## WHAT YOU ARE ASKED TO DO
Rewrite the entries from the line containing "Given: Select the" through the line containing "Action: click(318, 141)", replacing "Brush tool" with "Pencil tool" and leaving everything else unchanged.

## TASK INPUT
+--
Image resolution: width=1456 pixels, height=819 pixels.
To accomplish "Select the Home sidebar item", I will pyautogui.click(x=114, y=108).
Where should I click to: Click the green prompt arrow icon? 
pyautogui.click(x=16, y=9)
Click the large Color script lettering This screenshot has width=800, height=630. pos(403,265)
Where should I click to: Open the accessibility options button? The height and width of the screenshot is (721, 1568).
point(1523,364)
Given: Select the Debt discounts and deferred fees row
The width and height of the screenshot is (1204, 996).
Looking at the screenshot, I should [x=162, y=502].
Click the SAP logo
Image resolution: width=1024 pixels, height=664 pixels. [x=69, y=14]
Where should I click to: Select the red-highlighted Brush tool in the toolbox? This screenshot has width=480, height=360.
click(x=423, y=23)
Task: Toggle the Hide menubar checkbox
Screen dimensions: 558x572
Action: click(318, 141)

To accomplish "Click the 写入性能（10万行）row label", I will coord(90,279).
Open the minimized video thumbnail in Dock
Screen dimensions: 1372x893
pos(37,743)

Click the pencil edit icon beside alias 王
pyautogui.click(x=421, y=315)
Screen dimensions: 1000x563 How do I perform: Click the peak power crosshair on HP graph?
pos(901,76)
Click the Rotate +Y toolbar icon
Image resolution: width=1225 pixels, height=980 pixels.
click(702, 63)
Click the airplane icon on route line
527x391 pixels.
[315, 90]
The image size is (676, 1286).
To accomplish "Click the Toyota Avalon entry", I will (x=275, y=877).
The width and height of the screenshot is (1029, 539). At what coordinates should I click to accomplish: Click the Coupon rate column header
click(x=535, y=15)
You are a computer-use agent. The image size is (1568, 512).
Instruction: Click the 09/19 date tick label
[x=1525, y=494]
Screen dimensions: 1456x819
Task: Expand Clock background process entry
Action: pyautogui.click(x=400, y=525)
+--
## TASK RESULT
Given: Select the Debt discounts and deferred fees row
The width and height of the screenshot is (1204, 996).
Looking at the screenshot, I should [x=162, y=502].
Click the SAP logo
Image resolution: width=1024 pixels, height=664 pixels. [x=69, y=14]
Where should I click to: Select the red-highlighted Pencil tool in the toolbox? This screenshot has width=480, height=360.
click(x=423, y=23)
Task: Toggle the Hide menubar checkbox
Screen dimensions: 558x572
Action: click(318, 141)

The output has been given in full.